What It’s Like to Be the One POC in the Room, and More

February 20, 2019

QUOTE OF THE WEEK

"...let’s be real, the one [person of color] who is going to say what needs to be said isn’t the one invited into the room in the first place."—G. B. Saunders, talking about what it's like to be the one person of color in the workplace.

THE STORY

G.B. Saunders points out that after a racist product hits the shelves, like Gucci’s recent “blackface sweater,” people tend to respond by saying, “There should have been a person of color in the room.” She says it’s important to understand how hard it is for people of color to get into the room in the first place, not to mention how hard it is for them to stay. She explains that people of color often have to avoid making waves in the face of everyday racist attitudes (like the idea that white people are allowing a person of color into the room), but that when a racist product is put forth, the one person of color is expected to call it out.
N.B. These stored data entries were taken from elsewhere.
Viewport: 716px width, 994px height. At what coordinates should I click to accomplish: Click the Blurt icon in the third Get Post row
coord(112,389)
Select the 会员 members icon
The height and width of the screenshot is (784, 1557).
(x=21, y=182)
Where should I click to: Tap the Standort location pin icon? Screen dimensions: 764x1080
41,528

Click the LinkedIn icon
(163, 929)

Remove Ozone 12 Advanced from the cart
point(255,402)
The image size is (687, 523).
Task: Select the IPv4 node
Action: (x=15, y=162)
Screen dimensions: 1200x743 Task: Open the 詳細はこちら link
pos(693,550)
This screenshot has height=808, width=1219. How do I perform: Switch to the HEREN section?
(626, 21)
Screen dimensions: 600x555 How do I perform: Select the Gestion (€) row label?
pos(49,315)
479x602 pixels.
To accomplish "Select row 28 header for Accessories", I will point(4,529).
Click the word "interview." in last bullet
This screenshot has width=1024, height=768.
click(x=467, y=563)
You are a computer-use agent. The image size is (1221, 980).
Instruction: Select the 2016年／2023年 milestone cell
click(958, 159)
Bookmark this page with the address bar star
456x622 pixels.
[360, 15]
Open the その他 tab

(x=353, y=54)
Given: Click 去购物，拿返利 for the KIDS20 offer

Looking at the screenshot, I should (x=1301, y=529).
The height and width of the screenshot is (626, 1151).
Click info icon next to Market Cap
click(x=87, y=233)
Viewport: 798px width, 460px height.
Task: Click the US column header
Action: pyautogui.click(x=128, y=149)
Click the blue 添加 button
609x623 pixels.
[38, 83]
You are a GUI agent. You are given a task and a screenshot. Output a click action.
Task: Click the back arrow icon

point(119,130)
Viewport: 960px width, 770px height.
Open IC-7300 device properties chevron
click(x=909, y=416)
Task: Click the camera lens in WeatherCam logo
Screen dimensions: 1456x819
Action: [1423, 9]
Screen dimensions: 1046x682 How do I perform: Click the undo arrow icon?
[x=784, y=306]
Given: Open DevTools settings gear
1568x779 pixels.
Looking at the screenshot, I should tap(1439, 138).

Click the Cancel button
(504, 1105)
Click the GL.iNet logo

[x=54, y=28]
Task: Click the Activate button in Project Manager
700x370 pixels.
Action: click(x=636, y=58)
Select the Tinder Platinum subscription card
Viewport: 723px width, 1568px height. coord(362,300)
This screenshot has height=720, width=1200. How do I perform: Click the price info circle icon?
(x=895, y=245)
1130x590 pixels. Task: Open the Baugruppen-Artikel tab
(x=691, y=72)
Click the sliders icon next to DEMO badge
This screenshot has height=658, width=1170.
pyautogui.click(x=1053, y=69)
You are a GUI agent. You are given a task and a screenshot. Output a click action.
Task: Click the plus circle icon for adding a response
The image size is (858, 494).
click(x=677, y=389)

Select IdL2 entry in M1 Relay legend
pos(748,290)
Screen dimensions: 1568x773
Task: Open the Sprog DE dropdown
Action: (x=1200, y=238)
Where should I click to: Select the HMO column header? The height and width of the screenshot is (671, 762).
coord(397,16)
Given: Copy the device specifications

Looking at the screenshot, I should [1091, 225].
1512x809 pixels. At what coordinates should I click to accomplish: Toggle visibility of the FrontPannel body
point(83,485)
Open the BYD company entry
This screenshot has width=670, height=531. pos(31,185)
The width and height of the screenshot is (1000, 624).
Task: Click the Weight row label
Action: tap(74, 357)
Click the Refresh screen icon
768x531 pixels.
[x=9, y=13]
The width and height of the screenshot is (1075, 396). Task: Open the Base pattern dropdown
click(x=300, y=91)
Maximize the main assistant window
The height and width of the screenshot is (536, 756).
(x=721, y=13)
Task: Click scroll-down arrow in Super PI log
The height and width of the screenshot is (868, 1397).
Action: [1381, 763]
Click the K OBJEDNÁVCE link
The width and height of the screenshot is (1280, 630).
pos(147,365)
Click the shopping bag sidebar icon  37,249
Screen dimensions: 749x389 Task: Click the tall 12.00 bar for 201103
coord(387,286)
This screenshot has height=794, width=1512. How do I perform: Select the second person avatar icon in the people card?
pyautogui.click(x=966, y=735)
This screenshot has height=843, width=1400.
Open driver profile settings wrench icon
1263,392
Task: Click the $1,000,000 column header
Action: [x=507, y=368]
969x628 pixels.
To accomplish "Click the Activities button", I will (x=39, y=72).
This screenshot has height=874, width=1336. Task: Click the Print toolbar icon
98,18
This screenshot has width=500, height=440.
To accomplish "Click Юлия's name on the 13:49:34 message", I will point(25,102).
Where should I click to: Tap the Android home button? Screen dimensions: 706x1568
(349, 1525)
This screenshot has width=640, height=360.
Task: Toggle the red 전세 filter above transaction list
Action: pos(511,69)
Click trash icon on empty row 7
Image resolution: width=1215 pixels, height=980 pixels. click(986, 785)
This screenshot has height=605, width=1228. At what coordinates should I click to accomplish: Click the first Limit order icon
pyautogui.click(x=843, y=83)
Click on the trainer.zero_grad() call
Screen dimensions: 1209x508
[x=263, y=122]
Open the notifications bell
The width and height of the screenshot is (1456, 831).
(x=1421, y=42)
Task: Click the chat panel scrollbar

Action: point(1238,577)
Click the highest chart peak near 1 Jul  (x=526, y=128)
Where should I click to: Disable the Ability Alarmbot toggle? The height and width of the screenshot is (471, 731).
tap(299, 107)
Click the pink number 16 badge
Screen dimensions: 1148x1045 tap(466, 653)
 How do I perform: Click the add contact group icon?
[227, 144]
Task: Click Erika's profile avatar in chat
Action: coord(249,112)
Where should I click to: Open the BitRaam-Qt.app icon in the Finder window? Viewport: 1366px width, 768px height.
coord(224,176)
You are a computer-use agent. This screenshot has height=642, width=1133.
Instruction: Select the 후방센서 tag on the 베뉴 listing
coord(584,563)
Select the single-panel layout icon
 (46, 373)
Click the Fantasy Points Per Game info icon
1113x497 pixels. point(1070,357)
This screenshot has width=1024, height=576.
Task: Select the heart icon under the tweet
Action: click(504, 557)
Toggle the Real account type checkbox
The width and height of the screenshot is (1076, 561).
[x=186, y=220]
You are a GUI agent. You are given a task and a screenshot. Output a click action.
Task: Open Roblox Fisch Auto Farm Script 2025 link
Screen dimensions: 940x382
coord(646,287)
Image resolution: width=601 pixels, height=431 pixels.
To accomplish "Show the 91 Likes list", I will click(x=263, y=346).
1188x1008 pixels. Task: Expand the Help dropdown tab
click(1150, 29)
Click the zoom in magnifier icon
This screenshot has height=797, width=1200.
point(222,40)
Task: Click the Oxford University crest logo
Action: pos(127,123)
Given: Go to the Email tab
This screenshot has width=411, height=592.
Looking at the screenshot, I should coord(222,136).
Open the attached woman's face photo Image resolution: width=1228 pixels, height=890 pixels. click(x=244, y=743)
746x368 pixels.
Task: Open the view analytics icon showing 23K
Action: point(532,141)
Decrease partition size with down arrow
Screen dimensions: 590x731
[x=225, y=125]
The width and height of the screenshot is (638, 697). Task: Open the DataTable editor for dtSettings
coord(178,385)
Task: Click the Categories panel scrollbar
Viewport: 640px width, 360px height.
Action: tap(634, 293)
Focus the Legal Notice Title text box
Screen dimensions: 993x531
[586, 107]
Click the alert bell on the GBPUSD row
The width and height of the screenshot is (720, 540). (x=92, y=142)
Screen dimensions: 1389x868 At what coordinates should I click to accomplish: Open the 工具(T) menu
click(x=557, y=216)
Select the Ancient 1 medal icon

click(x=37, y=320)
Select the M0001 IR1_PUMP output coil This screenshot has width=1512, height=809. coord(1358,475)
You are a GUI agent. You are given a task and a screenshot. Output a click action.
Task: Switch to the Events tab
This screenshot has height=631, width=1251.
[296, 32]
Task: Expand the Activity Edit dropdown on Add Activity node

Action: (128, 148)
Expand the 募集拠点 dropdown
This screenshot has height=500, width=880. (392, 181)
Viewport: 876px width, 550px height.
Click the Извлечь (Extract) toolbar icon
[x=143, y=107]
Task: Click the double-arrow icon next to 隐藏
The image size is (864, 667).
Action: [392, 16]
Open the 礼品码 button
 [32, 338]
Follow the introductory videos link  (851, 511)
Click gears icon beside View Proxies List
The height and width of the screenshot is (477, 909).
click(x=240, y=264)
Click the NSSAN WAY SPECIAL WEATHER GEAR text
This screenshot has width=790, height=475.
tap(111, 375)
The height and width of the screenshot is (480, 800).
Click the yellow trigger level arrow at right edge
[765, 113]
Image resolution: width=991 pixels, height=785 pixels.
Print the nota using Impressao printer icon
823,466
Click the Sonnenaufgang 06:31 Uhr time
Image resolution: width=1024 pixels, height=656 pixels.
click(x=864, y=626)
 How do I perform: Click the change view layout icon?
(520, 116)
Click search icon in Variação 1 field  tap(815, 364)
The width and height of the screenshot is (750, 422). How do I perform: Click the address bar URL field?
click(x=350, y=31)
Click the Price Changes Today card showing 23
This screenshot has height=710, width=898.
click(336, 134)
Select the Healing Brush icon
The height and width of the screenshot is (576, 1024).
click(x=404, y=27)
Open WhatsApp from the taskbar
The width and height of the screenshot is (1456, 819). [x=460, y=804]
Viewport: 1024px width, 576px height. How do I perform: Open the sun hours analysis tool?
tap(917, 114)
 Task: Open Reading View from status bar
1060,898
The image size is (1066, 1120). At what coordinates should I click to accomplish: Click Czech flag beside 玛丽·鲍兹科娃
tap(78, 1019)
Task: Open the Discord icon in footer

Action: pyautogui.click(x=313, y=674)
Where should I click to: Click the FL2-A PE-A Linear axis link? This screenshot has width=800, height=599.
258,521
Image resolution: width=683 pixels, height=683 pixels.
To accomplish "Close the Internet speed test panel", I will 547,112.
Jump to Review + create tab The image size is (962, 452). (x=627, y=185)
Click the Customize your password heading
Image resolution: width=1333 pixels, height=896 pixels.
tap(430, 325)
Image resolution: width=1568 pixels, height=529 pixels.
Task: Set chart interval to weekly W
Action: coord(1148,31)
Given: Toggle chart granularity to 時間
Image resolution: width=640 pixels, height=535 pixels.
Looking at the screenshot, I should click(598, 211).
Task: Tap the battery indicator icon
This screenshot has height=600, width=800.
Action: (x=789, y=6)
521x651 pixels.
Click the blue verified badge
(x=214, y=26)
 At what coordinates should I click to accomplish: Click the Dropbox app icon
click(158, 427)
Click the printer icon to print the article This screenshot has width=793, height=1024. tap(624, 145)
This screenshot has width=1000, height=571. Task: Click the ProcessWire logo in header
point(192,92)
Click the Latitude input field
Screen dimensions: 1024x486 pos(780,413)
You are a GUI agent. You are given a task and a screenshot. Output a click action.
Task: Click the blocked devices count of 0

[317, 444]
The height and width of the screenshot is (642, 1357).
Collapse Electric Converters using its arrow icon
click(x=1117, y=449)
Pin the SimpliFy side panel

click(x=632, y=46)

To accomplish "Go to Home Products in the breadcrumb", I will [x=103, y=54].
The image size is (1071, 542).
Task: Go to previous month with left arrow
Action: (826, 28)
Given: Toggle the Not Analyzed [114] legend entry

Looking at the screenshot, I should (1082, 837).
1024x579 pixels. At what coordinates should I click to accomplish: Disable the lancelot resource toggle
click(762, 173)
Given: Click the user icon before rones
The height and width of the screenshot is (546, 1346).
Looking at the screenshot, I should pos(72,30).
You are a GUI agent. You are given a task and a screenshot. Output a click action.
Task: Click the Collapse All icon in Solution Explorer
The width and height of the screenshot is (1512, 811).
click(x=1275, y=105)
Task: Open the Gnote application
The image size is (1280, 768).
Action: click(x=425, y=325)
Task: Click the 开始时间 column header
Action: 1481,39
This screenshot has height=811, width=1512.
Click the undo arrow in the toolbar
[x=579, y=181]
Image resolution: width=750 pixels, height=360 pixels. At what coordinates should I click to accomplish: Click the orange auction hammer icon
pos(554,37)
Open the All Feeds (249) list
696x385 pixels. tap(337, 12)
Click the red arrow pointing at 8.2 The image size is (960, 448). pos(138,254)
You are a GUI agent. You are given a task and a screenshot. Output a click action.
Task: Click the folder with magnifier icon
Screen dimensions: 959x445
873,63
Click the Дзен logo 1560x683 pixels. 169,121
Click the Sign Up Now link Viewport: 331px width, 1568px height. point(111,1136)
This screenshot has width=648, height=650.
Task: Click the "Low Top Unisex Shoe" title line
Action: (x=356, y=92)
Saunders writes, “It’s crippling and unfair to be expected to risk your livelihood to save racist coworkers from their racism.”

OUR TAKE

Of course we want companies to be more diverse, but it’s crucial to consider what it feels like to be one of the first few people of color in a predominantly white workplace. As G.B. Saunders says, “Getting in there means suspending your disbelief in a system that has shown you repeatedly that it does not intend to work in your favor.”

How It Affects You

This piece brings up the importance of planning beyond just hiring more people of color, to acknowledging the psychological tolls on employees of color, addressing issues like tokenism, and instituting inclusive mentoring and sponsoring programs.

THE STORY

When Walter Thompson-Hernández, who is Chicano, heard that the lowrider culture of his native Southeast Los Angeles had popped up in Japan, he was intrigued but hesitant. He wondered if it was a case of cultural appropriation and booked a flight to Japan to find out. While he did feel uncomfortable about some of what he saw—like a Japanese man who flies to LA to buy gear and brings it back to Japan to sell—he was pleasantly surprised to find that “while most instances of cultural appropriation completely disregard the original communities, the people whom I met did the exact opposite: They are in constant communication with Los Angeles lowrider communities. To me, it was more of a form of cultural exchange.”

Our Take

It’s heartening to see concrete examples of people respectfully engaging in a culture other than their own. A great example from the article is the work of Night the Funksta, whose illustrations of Chicanx culture aim to highlight authentic aspects of the culture—like the importance of family and community—and avoid common stereotypes about gangs, violence, and drugs.

How It Affects You

It’s important to remember that Thompson-Hernández’ conclusion may not be the same as that of other Chicanx people. So while these examples do suggest how to engage with a culture more respectfully, they don’t serve as a “free pass” for appropriating Chicanx culture.

THE STORY

As cycling has gained traction as a safer, more sustainable alternative to cars, many cities are investing in bike lanes and other cycling infrastructure—but in which neighborhoods? Cities tend to add only the “easiest and least safe” forms of cycling infrastructure to lower-income neighborhoods, reserving cycle tracks for higher-income areas. The reality is that most people who bike to work live in households that earn less than US$10,000 yearly,” and tend to be people of color. Poor infrastructure means that cyclists in lower-income areas face more tickets, risk of collision, and fear of crime. A recent study conducted in Boston suggests that lower-income areas implement “a wide two-way cycle track with freshly painted lines and bike stencils plus arrows, free of oil or litter,” that is well-lit and located along safer routes.

OUR TAKE

When we consider putting plans for sustainability into action, whether across an entire city or just on campus, it’s important to consider whether everyone can safely and reasonably partake in the benefits. After all, as research scientist Anne Lusk says, “Decisions about public rights-of-way should not be based on how many car owners or how few bicyclists show up at public meetings.

How It Affects You

If you’re in charge of planning campus- or organization-wide programming and initiatives, consider whether your plans are equally accessible to people of all races, classes, genders, and backgrounds.